Aklıma Efendimizin SallallahuAleyhivesellem’in bazı hadisi şerifleri geldi.
–Din kardeşine güler yüz göstermek, iyi şeyler öğretmek, kötülük yapmasını önlemek, sorana yol göstermek, sokaktaki zararlı şeyleri temizlemek, birer sadakadır. (Tirmizi)
–Müslüman, Müslümanın kardeşidir. Onu incitmez, üzmez. Bir kimse bir Müslümanın kusurunu örterse, Allah-uTeâlâ, kıyamette onun ayıplarını, kabahatlerini örter. (Buhari)
Bu âyetler ve hadisi şerifler sadece okuduğum sözden sonra aklıma ilk gelen şeyler oldu. Doğrusu ifade çok sarsıcı ve kendine getirici. Yani iyiliği yap, evet yap ama duyurmaya gerek yok. Sağ elin verdiğini sol elinin görmediği insanlarla dolu bir toplumun devamıyız ama ne yazık ki iyilik denilen şeylerin yapılma yarışında, ellerimiz fotoğraf çekme butonuna gider, anında paylaşır hatta canlı yayında bas bas bağırır hale geliriz. Halbuki çocuklarımıza iyilik yapma noktasında her zaman şu nasihatleri veririz: “Salih Müslüman kendine iyilik edene de iyilik eder, kendine kötülük edene de iyilik eder.” Yaptığımız iyiliği göze sokarcasına ya da birilerine ispatlarcasına yapmak hem kişinin kendini yorar hem de olumsuz eleştirilerin merkezine koyar ve istenmeyen şeyler olur.
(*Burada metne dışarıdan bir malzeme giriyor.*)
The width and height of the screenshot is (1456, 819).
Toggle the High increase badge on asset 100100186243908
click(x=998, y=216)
Bir kişinin sorununun çözümünde sana lütfedilen gücü ve nimeti kullanmış ve tanıyıp tanımamana bakmadan sadece Allâh rızası için o insanı müşkül durumundan tutup çıkarmışsan sonrasında başa kalkmak tabiki de ayıp bir şeydir. Belki karşımızdaki o iyiliğe iyilikle cevap vermeyecek. Belki de onun karşılığında güzel bir davranış da görmeyeceksiniz. Ama iyilik denilen şeyi yaptıktan sonra, “Ben adam için ne yaptım, hangi durumdan kurtardım ama kendisinin yaptığına, söylediğine bak!” diye başkalarına anlatmayı, ifşa etmeyi bırakın, çünkü bu durumu kendinize bile söylemeniz üzücüdür.
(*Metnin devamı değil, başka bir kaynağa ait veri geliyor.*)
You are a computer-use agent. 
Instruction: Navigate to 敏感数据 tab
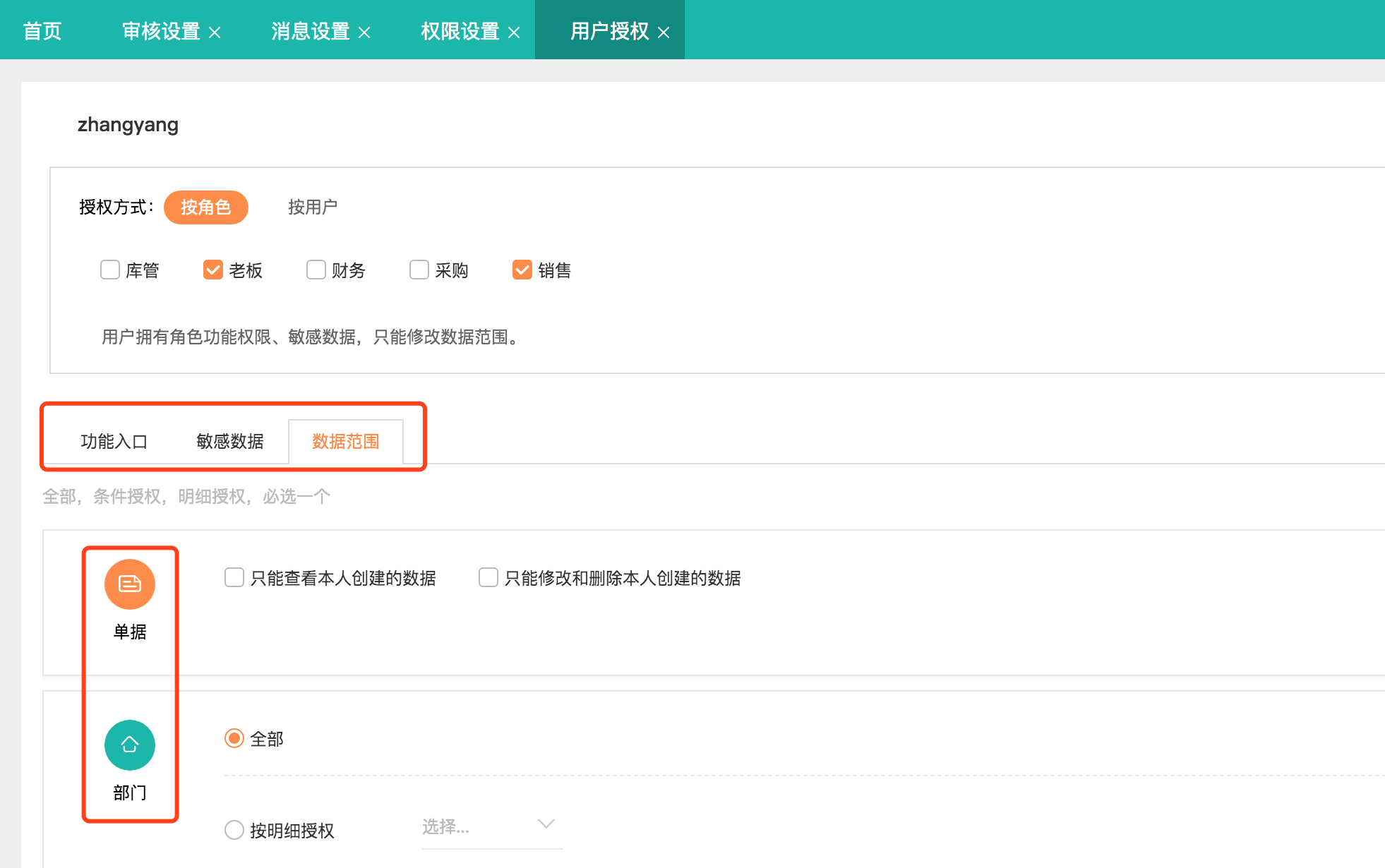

Değerli dostlar, merak etmeyin; yapılan hiçbir hayırlı amel heba olmaz. Kötülüklerin de amel defterlerimize yazıldığını unutmayalım. “İyiliği yap denize at; balık bilmez ise Hâlık bilir” diyen atalarımız teslimiyeti yaşayarak bize örnek olup, yol göstermişlerdir. Biz, bize yakışanı yapmakla mükellefiz. Hani kendimizce söylediğini, tatbik etmediğini düşündüğümüz insanlara bile önyargısız yaklaşarak empatik davranışlarda bulunmalıyız. Kaybedecek bir şeyimiz olmaz. Çünkü niyetimiz iyilik yapmaksa ve bunda da gerçekten “Allâh’ın rızasını kazanma” düşüncesi varsa; “Yaptığın her iyiliği belgelemene gerek yok, Allâh bu görevi meleklere verdi.” diyerek kalbimizdeki huzuru bozmayalım.
Allâh, herkesi herkesten daha iyi bilendir.